Analytics and Optimization: Your implementation process should include setting up analytics to measure the effectiveness of cross-channel marketing campaigns. CMDM’s analytics tools provide insights into customer engagement, conversion rates, and other key metrics. This data, in turn, informs ongoing optimization efforts for continuous improvement.

Driving toward positive outcomes

A 360-degree view of customers benefits the organization and the customer, with the Pretectum CMDM your organization gets to deliver personalized and cohesive experiences across all enabled channels. This enhances customer satisfaction and loyalty, fostering long-term relationships.

Segmentation and personalization within the platform enhance the effectiveness of tightly targeted campaign management. Your targeted messaging is more likely to resonate with specific audience segments, leading to higher engagement rates and improved conversion outcomes.

Automation and orchestration features streamline the management of the customer data. Teams can save time and resources by having their data load and syndicate tasks automated thereby allowing them to focus more of their efforts on strategy and creativity.

Cross-channel marketing often involves multiple teams and platforms. The platform ensures consistent customer profile management in one place, preventing conflicts or different information across the different channels. This unified experience builds trust and reinforces confidence in your data governance practices both within the organization and

The CMDM system’s querying capabilities mean your teams can make data-driven decisions – this means optimized strategies. Insights derived from customer data can related to behaviour, sentiment, campaign participation or anything the business cares about. The data made us of, could be anything that enables marketers to refine their approaches and adapt to evolving market dynamics.
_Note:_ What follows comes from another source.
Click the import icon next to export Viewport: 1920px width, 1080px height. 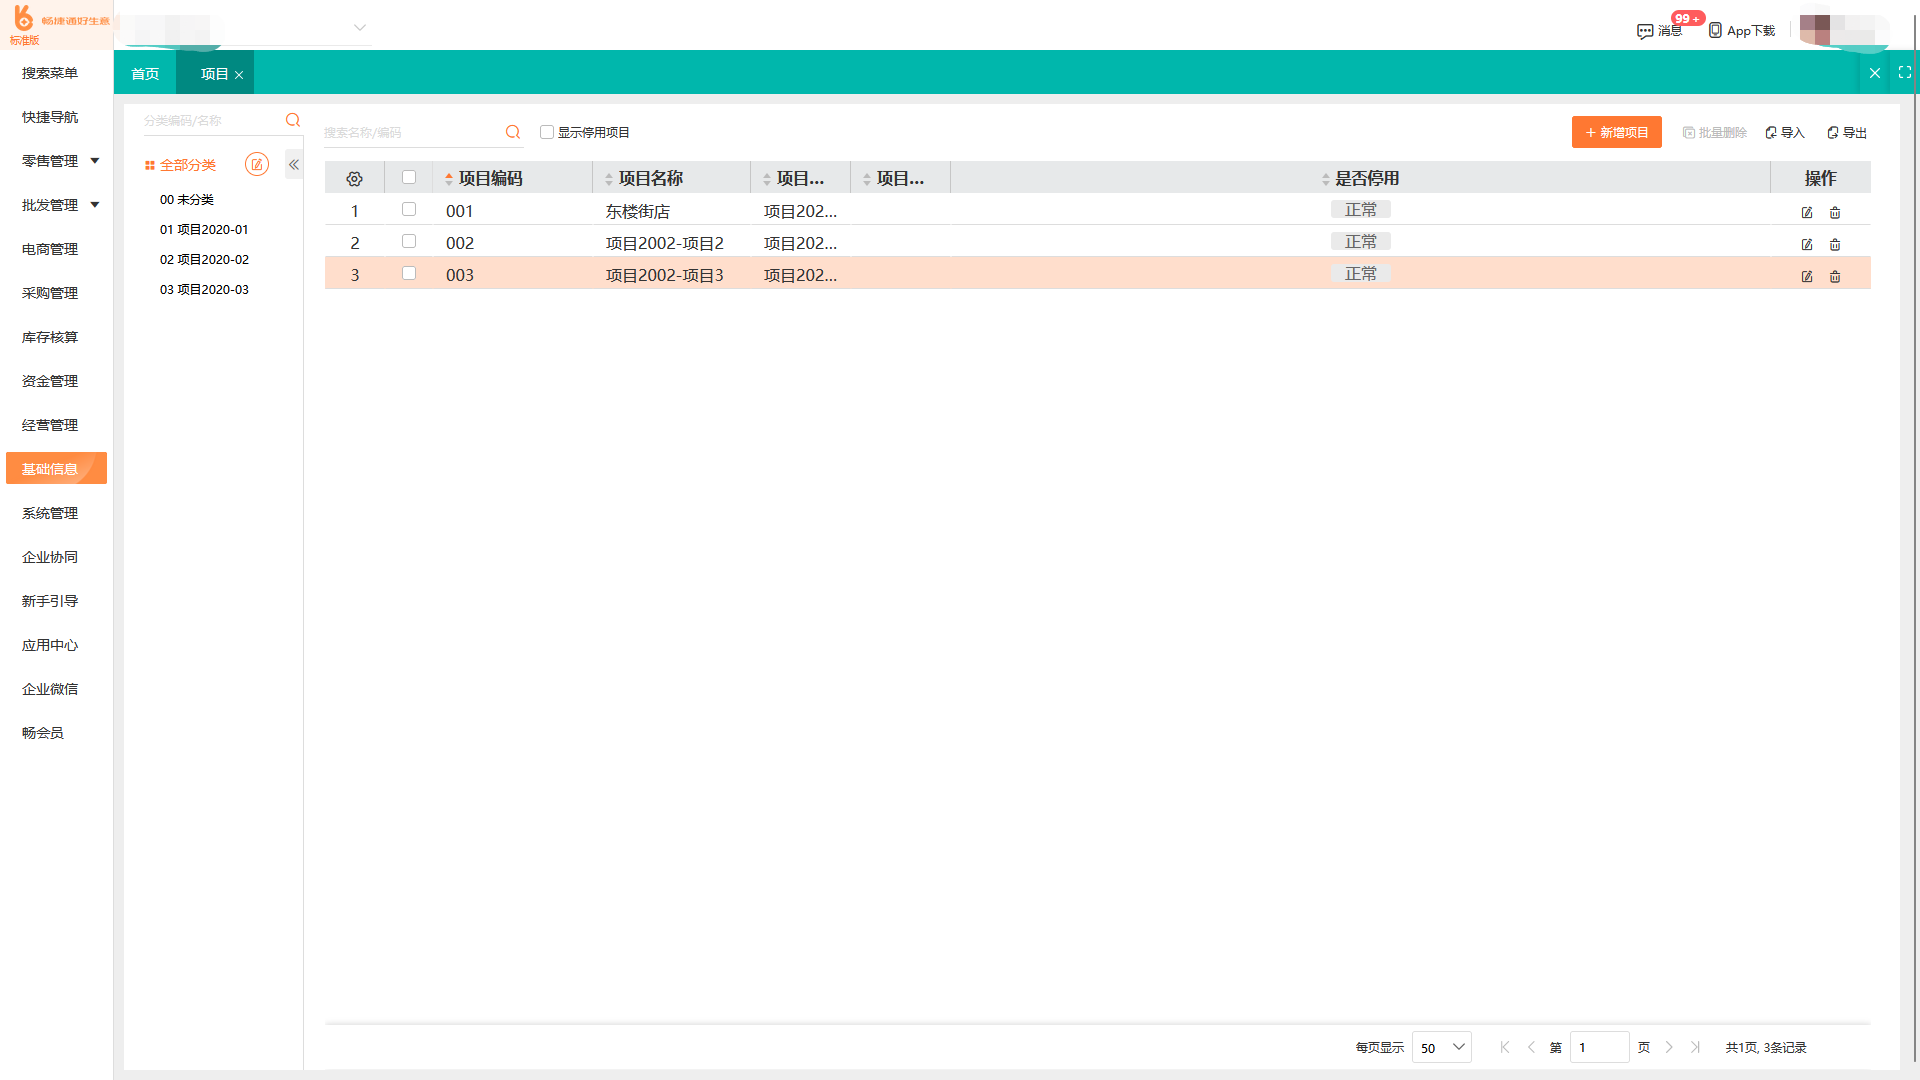click(1787, 132)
Pretectum recognizes several implementation styles for Master Data Management (MDM), each suited to different organizational needs and objectives. Here’s a brief overview of the popular styles:

Case Studies

Real-world Success with Customer Master Data Management

Case Study 1: ECommerce Webshop Platform

An e-commerce platform faced challenges in delivering personalized recommendations to its diverse customer base. Implementing a hub and spoke deployment of Customer Master Data Management allowed the platform to serve from a unified customer data master, enabling precise segmentation and personalized recommendations. This resulted in a significant increase in conversion rates and customer satisfaction.

Case Study 2: Global Brand Messaging Campaign Optimization

A global brand sought to streamline its cross-channel marketing efforts, spanning social media, email, and online advertising. The centralised Customer Master Data Management System forced a centralized approach to customer data, ensuring consistent customer profiles and supplementary personalization attributes across all the outbound marketing channels. The brand experienced improved engagement and a notable boost in campaign performance metrics.
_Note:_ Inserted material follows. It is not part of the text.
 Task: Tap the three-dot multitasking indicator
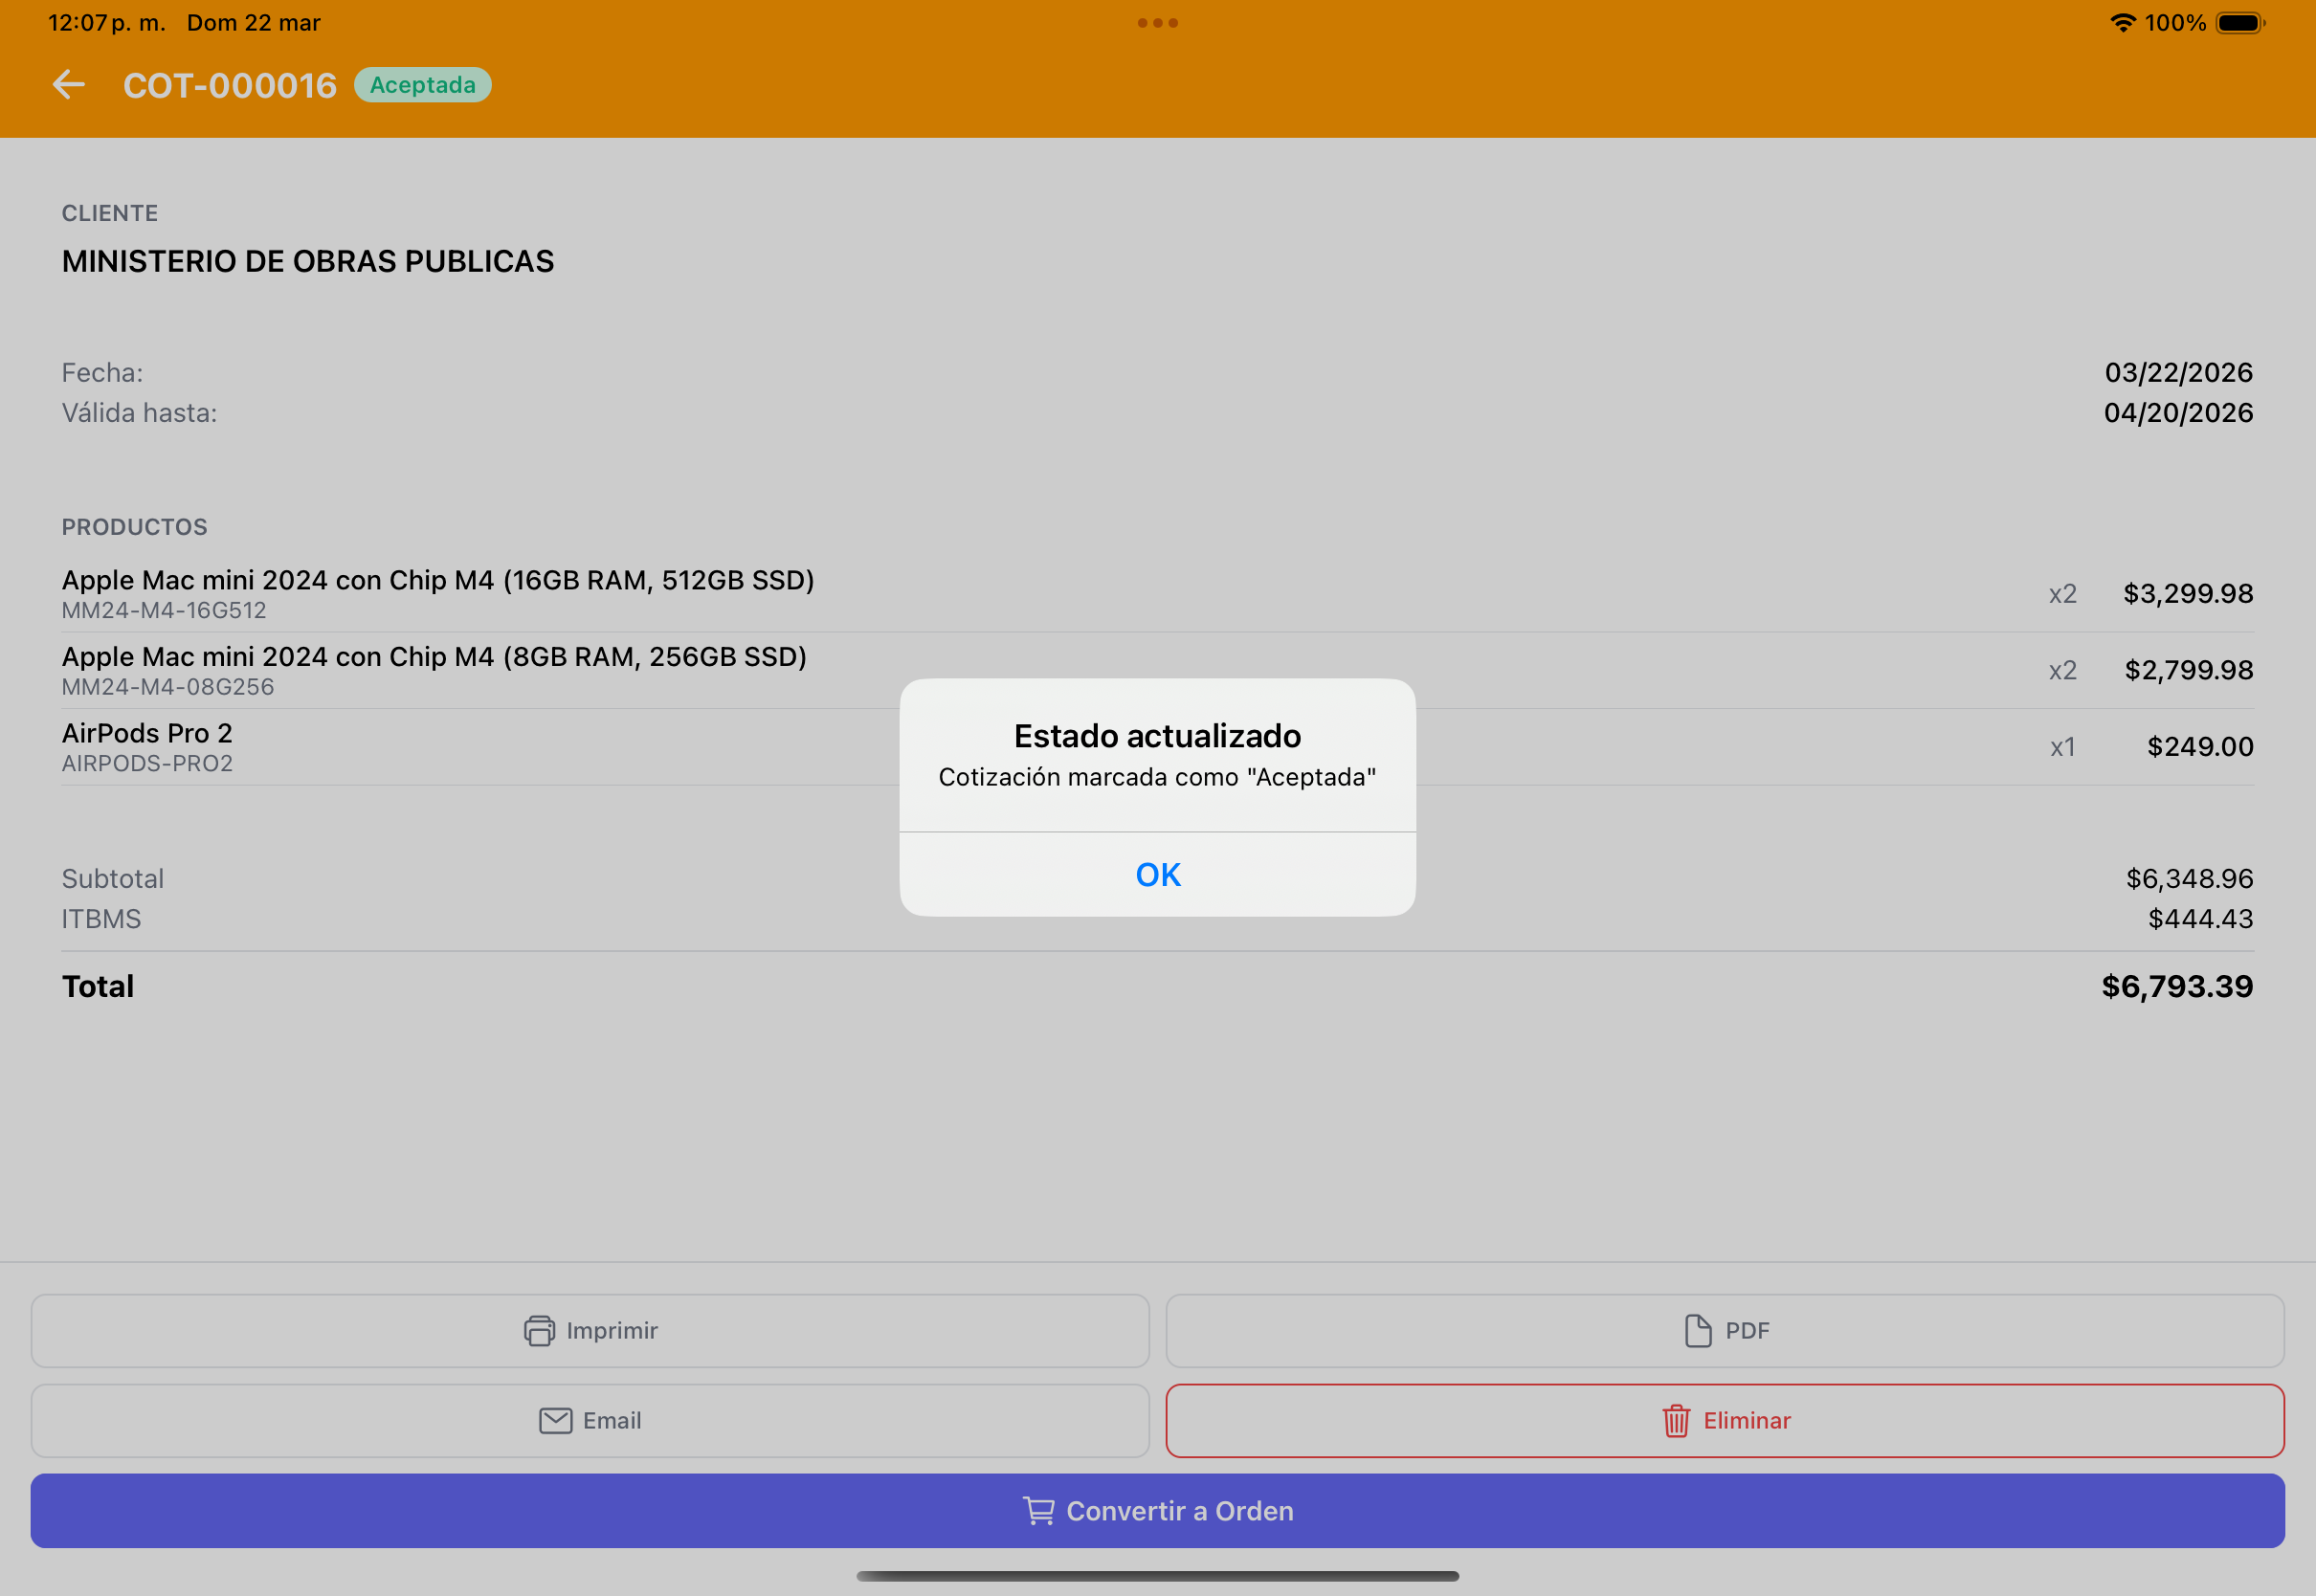pos(1158,23)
As your organization pushes further to handle the ever-shifting business landscape, the role of a robust data management solution needs to be acknowledged. Pretectum’s CMDM platform addresses the challenges posed by disparate data sources and serves as an opportunity to catalyse the elevation of marketing strategies to new heights.
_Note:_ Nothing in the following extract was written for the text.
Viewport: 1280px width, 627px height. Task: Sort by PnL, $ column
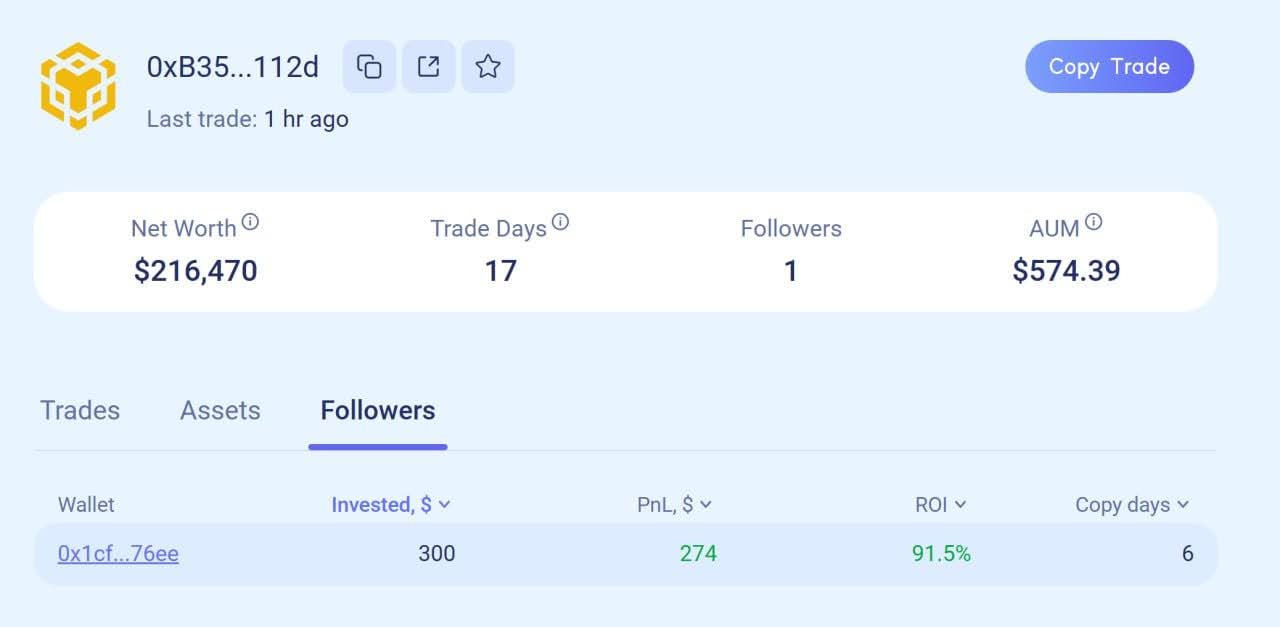[x=674, y=505]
CMDM is not just about technology; it’s about creating meaningful connections with customers. Leveraging CMDM’s capabilities for centralized data management, organizations overcomes the limitations of traditional marketing approaches and tooling, delivering the opportunity for more personalized and impactful campaigns that resonate with hyper-refined audiences.

The journey toward enhanced customer engagement starts with the strategic adoption of Pretectum CMDM—a journey that promises not only marketing success but also lasting customer relationships in an increasingly aggressive and competitive landscape enabled by digital practices. Those who choose to do nothing will be left behind.